INSKEEP: So you've got the museum you're about to open. When the first visitors walk in the door, what are they going to see?
Mr. HAM: They're going to see two baby T-Rex animatronic dinosaurs together with two children that are animatronic there as well. And actually, that's become the most photographed section of the Web site for the secular media around the world. The reason for that is because when you have dinosaurs and people together, that makes a statement concerning one's belief about the age of the Earth and evolution and so on. Obviously, it flies in the face of what secular evolutionists would teach.
INSKEEP: Do you present evidence for evolution somewhere in the museum?
Mr. HAM: We do what secular museums don't do. We actually do give both sides as people walk in. One of the first exhibits is a dig site, where we have a creation paleontologist and an evolutionary paleontologist that have different interpretations of the same fossil, because they have different starting points concerning beliefs about the past. Christians weren't there to see Adam and Eve being created, but evolutionists weren't there to see the Big Bang or to see dinosaurs roaming around supposedly during the dinosaur age. And so there's different interpretations of fossils and so on because of the different starting points.
INSKEEP: It seems like more than differing interpretations. A scientist might argue - a conventional scientist might argue - he or she is looking at the evidence and following that evidence where it goes.

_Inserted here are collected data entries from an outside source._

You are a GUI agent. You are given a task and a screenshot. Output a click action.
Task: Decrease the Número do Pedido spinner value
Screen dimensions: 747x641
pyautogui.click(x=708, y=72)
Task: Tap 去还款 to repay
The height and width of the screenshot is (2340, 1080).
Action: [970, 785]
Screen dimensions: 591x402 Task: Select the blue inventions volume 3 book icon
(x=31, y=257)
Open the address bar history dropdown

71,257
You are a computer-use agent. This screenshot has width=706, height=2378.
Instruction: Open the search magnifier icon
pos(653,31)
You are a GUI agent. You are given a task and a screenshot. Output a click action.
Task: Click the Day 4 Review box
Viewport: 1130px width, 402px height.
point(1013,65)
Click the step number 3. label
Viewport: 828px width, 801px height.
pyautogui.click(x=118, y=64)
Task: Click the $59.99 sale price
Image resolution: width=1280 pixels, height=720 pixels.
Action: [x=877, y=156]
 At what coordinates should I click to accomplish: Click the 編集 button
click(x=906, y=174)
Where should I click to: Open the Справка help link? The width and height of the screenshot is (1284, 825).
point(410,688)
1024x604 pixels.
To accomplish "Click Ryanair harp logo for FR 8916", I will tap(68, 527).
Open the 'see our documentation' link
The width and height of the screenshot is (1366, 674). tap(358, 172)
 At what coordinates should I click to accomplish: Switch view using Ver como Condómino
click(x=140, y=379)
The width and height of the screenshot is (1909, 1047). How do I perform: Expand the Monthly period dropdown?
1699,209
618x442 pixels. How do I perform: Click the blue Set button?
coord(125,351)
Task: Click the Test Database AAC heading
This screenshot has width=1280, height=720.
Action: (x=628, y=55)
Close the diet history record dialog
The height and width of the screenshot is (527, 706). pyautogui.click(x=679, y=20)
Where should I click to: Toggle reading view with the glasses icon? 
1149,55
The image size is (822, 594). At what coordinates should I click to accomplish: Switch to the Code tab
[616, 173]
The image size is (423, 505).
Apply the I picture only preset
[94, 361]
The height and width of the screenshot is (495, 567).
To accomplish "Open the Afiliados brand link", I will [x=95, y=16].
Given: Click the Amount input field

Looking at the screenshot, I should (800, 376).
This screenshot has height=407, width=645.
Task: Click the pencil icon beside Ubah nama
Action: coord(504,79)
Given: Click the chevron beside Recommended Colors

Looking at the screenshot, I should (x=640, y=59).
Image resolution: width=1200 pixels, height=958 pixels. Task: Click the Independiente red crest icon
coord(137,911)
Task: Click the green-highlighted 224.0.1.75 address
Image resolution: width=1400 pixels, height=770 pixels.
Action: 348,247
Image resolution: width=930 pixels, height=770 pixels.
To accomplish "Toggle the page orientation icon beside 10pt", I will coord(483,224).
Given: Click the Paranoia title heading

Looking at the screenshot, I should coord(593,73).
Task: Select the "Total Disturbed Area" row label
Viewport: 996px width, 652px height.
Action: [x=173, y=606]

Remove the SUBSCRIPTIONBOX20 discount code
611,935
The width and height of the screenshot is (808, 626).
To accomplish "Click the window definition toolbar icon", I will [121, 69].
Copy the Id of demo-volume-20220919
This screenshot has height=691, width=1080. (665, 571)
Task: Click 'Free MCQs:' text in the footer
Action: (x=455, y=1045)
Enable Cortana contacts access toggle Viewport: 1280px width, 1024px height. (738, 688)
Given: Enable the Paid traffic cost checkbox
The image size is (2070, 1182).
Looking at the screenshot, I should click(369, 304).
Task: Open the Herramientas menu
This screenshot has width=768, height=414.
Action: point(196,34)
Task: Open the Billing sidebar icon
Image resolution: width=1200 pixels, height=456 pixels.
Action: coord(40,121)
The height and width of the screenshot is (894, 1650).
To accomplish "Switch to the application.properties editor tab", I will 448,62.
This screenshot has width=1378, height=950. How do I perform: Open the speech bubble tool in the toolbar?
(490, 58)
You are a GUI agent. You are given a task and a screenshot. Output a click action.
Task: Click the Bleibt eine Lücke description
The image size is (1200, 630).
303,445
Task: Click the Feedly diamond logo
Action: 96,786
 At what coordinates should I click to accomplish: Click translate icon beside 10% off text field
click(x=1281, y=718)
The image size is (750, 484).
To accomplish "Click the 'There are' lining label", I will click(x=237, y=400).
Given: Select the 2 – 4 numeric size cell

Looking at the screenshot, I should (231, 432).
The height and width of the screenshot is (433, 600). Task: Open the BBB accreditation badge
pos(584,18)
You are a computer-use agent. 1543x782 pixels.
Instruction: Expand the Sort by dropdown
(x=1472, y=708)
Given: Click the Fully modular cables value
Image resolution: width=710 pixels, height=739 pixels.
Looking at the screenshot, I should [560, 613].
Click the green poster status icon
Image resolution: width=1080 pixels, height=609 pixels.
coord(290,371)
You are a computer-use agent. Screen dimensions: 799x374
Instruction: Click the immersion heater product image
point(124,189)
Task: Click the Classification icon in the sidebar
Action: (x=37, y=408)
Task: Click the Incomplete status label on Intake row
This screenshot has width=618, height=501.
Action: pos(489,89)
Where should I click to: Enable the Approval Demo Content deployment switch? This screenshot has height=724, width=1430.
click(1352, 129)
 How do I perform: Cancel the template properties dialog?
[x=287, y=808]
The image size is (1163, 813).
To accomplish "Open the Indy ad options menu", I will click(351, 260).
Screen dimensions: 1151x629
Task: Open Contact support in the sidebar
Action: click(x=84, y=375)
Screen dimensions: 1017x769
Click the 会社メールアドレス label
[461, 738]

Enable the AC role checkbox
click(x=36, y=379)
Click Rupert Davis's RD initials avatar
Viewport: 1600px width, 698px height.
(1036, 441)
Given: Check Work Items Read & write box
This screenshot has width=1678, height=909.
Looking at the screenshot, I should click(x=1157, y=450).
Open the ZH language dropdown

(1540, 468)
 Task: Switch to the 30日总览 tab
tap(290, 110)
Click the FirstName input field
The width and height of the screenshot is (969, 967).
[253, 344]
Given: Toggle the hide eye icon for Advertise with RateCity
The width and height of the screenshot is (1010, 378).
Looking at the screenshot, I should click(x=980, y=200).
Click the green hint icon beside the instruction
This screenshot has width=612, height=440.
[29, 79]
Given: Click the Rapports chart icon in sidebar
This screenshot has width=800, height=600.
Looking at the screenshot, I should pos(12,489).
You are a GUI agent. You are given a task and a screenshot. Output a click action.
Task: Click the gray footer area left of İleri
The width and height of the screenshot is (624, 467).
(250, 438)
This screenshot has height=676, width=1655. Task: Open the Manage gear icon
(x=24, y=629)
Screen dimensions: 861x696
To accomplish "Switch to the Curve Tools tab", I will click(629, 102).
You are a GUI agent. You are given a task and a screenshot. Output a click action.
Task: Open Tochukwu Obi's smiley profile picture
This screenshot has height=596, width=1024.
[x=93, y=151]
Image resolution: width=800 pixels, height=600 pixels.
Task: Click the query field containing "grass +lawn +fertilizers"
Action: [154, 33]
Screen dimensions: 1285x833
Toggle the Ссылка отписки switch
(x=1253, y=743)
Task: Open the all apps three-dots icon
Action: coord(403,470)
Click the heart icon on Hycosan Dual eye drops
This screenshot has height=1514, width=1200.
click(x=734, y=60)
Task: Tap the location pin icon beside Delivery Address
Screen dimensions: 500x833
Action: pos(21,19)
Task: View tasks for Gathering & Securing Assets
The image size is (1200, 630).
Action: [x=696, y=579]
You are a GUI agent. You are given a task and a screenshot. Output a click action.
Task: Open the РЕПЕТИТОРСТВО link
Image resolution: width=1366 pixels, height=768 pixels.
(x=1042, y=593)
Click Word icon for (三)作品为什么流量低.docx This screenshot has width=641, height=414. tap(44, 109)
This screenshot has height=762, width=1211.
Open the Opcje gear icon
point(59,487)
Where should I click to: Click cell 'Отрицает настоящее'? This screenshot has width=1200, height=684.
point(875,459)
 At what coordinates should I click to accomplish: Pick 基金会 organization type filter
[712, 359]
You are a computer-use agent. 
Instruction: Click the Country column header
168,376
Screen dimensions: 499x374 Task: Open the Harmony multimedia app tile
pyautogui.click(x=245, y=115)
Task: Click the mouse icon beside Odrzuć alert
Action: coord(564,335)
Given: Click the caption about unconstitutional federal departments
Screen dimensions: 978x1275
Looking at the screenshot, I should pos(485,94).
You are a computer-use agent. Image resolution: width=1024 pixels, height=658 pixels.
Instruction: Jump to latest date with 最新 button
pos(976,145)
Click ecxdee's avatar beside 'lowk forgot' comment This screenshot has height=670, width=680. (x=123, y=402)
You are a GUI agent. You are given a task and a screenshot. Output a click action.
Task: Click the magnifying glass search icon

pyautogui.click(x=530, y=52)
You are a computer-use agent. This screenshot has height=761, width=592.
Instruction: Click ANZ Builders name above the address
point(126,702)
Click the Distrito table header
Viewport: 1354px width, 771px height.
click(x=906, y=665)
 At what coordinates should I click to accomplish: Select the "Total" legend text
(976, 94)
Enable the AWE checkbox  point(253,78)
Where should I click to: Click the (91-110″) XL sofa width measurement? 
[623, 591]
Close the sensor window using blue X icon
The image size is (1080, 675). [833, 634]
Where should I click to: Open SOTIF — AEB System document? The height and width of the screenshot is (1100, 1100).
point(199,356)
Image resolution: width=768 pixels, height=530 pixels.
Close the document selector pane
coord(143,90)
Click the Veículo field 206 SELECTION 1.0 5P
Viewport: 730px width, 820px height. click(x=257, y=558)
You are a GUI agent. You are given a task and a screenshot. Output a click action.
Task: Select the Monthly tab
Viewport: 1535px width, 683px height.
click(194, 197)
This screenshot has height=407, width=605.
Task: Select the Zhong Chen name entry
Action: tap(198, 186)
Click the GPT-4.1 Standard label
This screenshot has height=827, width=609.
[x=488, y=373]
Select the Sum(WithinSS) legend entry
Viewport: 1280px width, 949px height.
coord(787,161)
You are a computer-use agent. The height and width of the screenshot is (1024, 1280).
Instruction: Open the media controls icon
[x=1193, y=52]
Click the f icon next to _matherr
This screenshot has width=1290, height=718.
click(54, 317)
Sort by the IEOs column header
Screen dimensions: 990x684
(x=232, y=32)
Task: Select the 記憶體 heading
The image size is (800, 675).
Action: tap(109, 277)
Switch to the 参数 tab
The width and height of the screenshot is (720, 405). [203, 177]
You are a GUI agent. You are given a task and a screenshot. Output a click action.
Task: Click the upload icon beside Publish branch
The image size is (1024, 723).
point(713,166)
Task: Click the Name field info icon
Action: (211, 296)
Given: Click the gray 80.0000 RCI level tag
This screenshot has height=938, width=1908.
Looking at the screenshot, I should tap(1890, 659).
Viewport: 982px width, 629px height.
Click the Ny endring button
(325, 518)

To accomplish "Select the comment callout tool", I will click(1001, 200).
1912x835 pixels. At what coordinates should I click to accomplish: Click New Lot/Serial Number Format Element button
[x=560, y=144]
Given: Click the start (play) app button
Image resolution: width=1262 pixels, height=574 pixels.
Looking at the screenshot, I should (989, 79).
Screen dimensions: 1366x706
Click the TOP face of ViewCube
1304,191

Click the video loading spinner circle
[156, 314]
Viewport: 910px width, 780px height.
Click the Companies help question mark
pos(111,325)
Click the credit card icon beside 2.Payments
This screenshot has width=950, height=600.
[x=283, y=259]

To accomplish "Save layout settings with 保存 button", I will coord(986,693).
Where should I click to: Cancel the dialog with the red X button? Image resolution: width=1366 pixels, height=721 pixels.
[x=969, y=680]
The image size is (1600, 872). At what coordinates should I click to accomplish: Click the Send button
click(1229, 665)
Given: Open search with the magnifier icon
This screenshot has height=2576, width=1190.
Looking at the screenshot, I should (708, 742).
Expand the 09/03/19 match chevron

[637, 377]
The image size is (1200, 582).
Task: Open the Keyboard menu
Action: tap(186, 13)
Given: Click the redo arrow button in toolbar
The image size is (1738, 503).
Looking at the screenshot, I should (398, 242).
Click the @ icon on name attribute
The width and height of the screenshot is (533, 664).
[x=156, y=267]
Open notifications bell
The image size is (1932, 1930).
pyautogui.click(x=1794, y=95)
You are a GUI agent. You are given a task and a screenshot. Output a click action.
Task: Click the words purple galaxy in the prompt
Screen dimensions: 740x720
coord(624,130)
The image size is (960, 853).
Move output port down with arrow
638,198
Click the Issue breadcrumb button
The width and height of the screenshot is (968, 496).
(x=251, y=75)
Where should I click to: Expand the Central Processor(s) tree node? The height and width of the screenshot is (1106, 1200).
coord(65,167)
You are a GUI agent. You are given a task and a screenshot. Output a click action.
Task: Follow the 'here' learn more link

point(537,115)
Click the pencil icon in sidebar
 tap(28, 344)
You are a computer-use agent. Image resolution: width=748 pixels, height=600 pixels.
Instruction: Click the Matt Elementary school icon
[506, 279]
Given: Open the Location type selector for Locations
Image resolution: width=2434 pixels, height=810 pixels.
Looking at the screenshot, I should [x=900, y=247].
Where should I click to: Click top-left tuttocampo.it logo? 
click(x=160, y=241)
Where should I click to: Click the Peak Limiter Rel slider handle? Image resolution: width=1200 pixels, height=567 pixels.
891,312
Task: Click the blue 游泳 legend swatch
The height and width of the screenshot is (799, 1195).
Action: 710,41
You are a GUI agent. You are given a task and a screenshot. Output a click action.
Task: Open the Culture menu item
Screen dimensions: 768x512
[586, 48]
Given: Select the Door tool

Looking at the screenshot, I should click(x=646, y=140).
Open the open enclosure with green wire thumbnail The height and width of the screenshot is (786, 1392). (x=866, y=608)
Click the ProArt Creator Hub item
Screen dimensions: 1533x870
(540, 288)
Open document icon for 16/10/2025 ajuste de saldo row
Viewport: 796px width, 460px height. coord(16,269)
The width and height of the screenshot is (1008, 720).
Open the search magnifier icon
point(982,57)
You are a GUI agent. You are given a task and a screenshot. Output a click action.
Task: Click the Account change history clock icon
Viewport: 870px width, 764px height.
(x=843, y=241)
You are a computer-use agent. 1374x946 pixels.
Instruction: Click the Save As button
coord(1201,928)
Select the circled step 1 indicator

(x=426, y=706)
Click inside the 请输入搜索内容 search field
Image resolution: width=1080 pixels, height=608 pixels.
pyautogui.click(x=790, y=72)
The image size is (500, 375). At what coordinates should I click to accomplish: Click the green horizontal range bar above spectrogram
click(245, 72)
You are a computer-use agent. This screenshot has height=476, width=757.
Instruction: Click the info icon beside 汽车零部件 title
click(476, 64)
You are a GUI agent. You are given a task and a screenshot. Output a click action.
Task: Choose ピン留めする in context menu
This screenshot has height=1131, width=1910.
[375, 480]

Your starting point is that it's already known that the world is only 5,000 years old and that it was created in seven days, and you must look at the evidence in a way that fits what you already take as truth.
Mr. HAM: Well, you see, I would disagree with that. You know, I had a debate on the Alan Colmes radio program with Dr. Eugenie Scott, who admits that she doesn't believe in God, she's an atheist, and she leads an organization against creationists in America. And so when she looks at evidence, she already has some beliefs to start with. Her belief is that God or the Bible has nothing to do with that. She's already ruled that out. And I think that's an important thing to understand.
INSKEEP: Are you saying - wait a minute, are you saying that all scientists who believe in evolution are trying to disprove God? I just want to understand that.
Mr. HAM: No, I'm not saying all scientists who believe in evolution are trying to disprove God. But what I am saying is that all scientists have presuppositions that they start with to determine how they interpret evidence.
INSKEEP: I suppose one risk of an exhibit like this is that the people who come will be people who already agree with you. Are you doing anything to try to lure people that you'd like to persuade?
Mr. HAM: I think the opposite will happen. I think a lot of people will come who don't agree with this. There are people who won't go to church but they will come to something like this. We had an open day yesterday for certain people in the community, people associate with our staff, and there's a number who were not Christians, but they came and they were very impressed by what they saw. We're also doing TV advertising and newspaper, and we're doing a lot of other marketing across the nation. I think you might be surprised at how many non-Christians actually come here.
INSKEEP: That's Ken Ham, president of the Creation Museum, which is just across the river form Cincinnati in Petersburg, Kentucky.